Après l’annonce par la banque centrale de la levée des subventions sur les carburants, le pouvoir a chargé l’armée libanaise et les services de sécurité de réquisitionner, notamment dans les stations-service, les stocks d’essence cachés sur l’ensemble du territoire à des fins spéculatives, dont une partie destinée à la contrebande avec la Syrie.

Après la tragédie, le parti présidentiel du Courant patriotique libre et celui du Courant du Futur de l’ex-Premier ministre Saad Hariri se sont mutuellement accusés d’entretenir des réseaux de stockage de contrebande d’essence, sur fond de tensions confessionnelles.

Ce nouveau drame est le dernier épisode de la chronique de l’effondrement du pays. Le Liban vit littéralement une “fin du monde”, écrit un éditorialiste libanais dans les colonnes du journal panarabe Al-Quds Al-Arabi. Le directeur de la rédaction du site Al-Modon parle, lui, d’une accumulation de crises aux allures de “malédiction”.

 

Un vent de panique

Les privations drastiques de courant ramènent les Libanais aux souvenirs du temps de la guerre. L’un des principaux hôpitaux privés, lié à l’université américaine de Beyrouth, avait annoncé samedi être au bord de cesser ses activités. Il a finalement été ravitaillé, momentanément, en carburant.

Dimanche, le Conseil supérieur de défense a chargé les forces de sécurité et l’armée d’encadrer pendant un mois la distribution de carburant. C’est une normalisation de la situation qui prévaut sur le terrain depuis plusieurs jours – des soldats déployés aux rares stations-service ouvertes, aux queues interminables – et qui laisse présager un rôle croissant de l’armée face au chaos.
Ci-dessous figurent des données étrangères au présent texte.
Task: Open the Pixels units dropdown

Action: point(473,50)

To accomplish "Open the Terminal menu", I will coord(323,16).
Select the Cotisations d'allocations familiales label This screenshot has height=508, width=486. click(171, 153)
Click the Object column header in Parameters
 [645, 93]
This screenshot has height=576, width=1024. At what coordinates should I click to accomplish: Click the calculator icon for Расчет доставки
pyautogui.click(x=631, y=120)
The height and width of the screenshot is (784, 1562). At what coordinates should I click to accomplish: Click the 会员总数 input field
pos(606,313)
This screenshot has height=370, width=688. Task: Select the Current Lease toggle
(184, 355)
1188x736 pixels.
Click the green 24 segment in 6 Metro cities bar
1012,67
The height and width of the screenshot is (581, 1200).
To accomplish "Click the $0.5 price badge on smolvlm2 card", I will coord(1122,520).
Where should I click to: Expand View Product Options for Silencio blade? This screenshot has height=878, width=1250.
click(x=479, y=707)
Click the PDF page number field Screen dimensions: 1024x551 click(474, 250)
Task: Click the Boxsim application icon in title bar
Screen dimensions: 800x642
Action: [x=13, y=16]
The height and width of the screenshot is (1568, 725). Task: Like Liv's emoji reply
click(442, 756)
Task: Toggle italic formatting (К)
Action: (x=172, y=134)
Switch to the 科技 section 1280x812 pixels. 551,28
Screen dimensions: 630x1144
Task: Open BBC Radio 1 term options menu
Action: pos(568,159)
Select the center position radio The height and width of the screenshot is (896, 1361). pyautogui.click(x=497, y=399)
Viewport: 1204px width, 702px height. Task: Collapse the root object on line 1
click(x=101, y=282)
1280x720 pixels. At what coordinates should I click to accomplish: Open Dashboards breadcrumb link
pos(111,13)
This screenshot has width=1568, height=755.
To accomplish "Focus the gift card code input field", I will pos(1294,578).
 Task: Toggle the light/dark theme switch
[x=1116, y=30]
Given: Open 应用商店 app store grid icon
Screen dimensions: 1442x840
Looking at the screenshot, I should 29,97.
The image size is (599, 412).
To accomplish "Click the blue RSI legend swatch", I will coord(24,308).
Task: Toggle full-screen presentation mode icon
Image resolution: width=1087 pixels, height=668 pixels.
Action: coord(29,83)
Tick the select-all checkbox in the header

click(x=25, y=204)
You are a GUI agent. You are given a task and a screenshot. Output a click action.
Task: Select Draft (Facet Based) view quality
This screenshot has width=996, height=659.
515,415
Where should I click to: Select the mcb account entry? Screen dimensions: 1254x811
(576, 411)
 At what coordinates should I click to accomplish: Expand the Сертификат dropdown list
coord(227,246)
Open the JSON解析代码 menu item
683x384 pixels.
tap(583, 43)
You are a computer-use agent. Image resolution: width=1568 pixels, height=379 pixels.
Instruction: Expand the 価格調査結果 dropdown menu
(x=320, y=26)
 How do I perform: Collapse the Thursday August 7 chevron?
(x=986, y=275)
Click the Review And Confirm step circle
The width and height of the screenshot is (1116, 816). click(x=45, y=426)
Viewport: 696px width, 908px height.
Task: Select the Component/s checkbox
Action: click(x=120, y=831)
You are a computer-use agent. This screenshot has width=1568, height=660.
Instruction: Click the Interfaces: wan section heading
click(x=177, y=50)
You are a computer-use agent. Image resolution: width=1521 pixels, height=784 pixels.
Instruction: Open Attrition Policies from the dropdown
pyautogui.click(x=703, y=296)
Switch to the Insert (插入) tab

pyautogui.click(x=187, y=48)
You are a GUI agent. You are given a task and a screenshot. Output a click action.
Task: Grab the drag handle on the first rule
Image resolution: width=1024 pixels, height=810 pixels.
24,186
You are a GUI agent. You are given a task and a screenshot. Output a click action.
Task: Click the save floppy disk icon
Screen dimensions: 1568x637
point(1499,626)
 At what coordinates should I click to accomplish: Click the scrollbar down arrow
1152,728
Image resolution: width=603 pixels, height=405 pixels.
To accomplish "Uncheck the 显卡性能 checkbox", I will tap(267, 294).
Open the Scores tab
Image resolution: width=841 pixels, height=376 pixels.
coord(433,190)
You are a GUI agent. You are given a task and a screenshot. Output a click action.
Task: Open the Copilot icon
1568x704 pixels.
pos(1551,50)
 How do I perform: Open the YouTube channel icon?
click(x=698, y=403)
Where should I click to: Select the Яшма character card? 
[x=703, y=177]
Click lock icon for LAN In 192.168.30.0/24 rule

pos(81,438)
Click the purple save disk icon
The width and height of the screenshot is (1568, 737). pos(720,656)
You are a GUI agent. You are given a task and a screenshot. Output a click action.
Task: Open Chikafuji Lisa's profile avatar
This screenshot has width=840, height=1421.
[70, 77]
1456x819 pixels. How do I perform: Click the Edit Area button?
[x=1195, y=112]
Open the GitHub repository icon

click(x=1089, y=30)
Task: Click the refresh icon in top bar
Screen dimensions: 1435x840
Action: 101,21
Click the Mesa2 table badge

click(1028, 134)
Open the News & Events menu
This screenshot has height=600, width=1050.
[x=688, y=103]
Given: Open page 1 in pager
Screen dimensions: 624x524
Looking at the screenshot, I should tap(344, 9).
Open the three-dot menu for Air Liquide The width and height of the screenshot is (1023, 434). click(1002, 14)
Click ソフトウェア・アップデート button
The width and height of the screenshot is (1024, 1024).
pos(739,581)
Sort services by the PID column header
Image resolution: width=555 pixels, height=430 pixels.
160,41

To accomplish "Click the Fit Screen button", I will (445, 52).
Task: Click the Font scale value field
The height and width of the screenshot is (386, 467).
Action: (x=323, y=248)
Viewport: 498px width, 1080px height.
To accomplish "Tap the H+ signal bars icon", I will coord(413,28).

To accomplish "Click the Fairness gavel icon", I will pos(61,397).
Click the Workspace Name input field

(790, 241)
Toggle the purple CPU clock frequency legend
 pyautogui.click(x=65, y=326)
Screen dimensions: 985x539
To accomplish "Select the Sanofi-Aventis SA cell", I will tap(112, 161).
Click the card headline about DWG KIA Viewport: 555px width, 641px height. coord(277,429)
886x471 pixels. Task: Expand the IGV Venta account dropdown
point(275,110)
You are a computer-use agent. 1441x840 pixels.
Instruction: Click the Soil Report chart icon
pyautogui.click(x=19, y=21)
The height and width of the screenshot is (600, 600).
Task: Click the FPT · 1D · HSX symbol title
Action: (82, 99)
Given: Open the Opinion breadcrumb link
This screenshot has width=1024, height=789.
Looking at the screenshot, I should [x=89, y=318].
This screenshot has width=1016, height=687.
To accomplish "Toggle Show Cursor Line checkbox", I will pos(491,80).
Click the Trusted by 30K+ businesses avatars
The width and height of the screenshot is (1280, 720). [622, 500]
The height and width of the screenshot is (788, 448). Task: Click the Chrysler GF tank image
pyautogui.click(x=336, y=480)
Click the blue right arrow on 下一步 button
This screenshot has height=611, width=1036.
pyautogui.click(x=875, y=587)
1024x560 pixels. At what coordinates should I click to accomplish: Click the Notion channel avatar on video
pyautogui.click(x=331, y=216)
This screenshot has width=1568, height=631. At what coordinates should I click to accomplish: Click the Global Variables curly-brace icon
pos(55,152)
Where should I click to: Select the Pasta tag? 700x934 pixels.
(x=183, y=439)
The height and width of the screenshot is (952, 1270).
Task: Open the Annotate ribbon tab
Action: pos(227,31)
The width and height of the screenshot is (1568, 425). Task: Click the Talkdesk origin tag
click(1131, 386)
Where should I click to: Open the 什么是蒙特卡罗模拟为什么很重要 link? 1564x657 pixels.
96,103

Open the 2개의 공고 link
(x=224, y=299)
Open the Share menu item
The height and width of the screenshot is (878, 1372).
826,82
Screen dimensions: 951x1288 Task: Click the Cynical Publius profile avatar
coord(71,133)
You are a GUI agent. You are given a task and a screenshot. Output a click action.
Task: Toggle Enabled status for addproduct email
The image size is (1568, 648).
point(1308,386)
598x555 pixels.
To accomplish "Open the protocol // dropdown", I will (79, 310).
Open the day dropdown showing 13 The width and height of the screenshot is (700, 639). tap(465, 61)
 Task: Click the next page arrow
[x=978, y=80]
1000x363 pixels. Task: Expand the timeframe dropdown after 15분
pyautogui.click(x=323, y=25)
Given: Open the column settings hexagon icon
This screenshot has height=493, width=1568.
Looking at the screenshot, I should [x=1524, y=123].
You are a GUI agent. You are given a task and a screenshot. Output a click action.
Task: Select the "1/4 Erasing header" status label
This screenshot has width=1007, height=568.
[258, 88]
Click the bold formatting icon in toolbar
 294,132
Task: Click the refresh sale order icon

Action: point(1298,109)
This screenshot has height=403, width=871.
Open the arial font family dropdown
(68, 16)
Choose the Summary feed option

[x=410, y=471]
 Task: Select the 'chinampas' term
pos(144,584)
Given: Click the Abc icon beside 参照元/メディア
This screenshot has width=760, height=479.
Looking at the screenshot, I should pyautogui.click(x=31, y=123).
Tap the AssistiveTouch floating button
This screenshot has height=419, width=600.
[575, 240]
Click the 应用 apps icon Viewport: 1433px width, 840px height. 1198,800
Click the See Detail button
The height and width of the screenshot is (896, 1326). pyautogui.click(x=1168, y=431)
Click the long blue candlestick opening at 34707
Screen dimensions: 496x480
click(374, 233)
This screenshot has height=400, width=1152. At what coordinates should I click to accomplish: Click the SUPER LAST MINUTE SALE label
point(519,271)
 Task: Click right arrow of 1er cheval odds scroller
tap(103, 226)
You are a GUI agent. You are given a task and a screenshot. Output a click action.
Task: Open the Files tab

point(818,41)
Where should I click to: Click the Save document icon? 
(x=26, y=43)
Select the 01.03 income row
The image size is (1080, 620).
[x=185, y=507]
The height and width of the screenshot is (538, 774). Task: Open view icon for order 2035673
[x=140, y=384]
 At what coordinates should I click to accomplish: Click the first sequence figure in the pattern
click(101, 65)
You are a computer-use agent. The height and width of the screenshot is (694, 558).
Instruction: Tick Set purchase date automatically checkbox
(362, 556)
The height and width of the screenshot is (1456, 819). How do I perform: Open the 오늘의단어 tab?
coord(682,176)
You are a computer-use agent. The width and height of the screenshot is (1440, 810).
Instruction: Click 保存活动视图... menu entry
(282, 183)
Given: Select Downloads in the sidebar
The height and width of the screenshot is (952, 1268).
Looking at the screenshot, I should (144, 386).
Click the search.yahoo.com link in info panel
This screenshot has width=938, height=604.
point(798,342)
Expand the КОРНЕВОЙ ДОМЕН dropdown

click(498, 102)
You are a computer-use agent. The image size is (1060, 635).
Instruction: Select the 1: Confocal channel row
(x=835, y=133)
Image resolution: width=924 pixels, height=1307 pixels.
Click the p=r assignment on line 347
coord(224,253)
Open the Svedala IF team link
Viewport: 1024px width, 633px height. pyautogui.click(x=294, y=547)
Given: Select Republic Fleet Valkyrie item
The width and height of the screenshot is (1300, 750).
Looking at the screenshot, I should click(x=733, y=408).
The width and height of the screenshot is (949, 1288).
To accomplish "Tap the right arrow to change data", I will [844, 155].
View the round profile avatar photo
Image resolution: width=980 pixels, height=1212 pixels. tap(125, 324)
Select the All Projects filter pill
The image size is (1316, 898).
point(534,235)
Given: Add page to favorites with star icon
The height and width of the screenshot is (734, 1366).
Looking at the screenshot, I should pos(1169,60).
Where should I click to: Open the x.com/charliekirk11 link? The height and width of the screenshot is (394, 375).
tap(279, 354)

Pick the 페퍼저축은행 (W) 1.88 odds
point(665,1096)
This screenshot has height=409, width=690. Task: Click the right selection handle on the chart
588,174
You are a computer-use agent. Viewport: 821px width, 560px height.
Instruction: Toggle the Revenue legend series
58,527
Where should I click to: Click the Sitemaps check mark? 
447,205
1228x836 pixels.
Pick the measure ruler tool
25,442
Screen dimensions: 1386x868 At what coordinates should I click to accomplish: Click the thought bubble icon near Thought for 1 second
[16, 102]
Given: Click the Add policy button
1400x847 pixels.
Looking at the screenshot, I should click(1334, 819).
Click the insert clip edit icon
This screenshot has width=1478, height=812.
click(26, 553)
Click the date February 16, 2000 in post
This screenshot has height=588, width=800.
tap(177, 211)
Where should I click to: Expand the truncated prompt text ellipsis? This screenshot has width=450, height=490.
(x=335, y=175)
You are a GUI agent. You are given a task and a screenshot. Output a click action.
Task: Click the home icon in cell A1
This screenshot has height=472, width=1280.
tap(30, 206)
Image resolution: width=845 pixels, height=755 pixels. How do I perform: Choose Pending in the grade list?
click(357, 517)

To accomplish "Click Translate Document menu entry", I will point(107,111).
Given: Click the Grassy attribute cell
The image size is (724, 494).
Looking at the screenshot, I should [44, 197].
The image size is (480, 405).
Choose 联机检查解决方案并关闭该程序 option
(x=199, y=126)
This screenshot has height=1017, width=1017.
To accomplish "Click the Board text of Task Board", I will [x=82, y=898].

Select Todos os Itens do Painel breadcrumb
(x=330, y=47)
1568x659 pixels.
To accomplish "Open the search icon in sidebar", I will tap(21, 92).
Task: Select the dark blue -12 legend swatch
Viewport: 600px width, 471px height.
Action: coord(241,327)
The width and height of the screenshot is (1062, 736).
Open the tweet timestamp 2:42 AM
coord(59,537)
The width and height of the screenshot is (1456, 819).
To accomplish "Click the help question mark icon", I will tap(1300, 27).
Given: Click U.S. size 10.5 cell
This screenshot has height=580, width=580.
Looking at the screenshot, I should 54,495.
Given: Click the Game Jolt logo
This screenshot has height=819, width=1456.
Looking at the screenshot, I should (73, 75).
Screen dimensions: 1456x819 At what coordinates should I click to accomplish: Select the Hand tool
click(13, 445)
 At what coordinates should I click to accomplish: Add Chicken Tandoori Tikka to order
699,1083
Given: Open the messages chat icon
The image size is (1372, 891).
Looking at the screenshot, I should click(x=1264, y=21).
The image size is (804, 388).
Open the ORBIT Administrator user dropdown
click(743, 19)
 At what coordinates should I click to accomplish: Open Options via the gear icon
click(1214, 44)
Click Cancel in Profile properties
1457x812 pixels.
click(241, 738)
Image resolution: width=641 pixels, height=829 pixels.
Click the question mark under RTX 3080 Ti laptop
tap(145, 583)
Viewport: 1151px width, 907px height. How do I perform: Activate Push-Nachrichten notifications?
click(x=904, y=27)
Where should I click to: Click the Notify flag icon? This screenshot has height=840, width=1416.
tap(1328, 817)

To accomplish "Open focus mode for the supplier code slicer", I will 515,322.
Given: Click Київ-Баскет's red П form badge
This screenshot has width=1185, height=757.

Car le plus dur reste encore à venir. L’annonce de la levée des subventions, dont personne non plus ne veut assumer la responsabilité, ni le gouverneur de la banque centrale, Riad Salamé, ni la classe politique, a été faite de façon laconique. C’est à un vent de panique que l’on a assisté depuis. Or, une nouvelle flambée des prix est maintenant attendue, non seulement concernant l’essence, mais aussi des biens de consommation.

Tests ADN

L’explosion aurait eu lieu, selon l’Agence nationale d’information (ANI), après des bagarres entre des habitants qui cherchaient à se procurer de l’essence. Le président libanais Michel Aoun a réclamé l’ouverture d’une enquête et le gouvernement a décrété lundi journée de deuil national.

A l’hôpital Al-Salam à Tripoli, grande ville du Nord, les salles d’urgence se sont remplies dès le petit matin de blessés et de proches de victimes, certains à la recherche d’une personne disparue.

« Ne nous quitte pas ! », criait une mère à côté de son fils au corps entièrement brûlé, tandis qu’un homme pleurait à chaudes larmes, priant Dieu de sauver son enfant.

Au moins sept corps et des dizaines de personnes brûlées ont été transférés dans un hôpital du Akkar, a indiqué un employé de cet établissement, Yassine Metlej.

Mais « les cadavres sont tellement carbonisés qu’on ne peut pas les identifier », a-t-il dit à l’AFP. « Certains n’ont plus de visage, d’autres plus de bras ». L’hôpital a dû refuser la plupart des blessés car il n’est pas équipé pour soigner les grands brûlés, a-t-il ajouté.

« Il y a beaucoup (…) de corps que nous n’avons pas pu identifier », a confirmé une source sécuritaire à l’AFP, indiquant que des tests ADN avaient débuté.

Le ministre sortant de la Santé Hamad a dit être en contact avec notamment la Turquie, le Koweït et la Jordanie pour y transférer les brûlés graves.

Dimanche soir, un avion turc a atterri à l’aéroport de Beyrouth pour venir chercher quatre militaires grièvement brûlés, a rapporté l’ANI.

Dans plusieurs hôpitaux, des correspondants de l’AFP ont vu des dépouilles enveloppées dans des linceuls blancs. Une personne grièvement blessée a été transportée en hélicoptère vers un hôpital à Beyrouth, a constaté un photographe de l’AFP.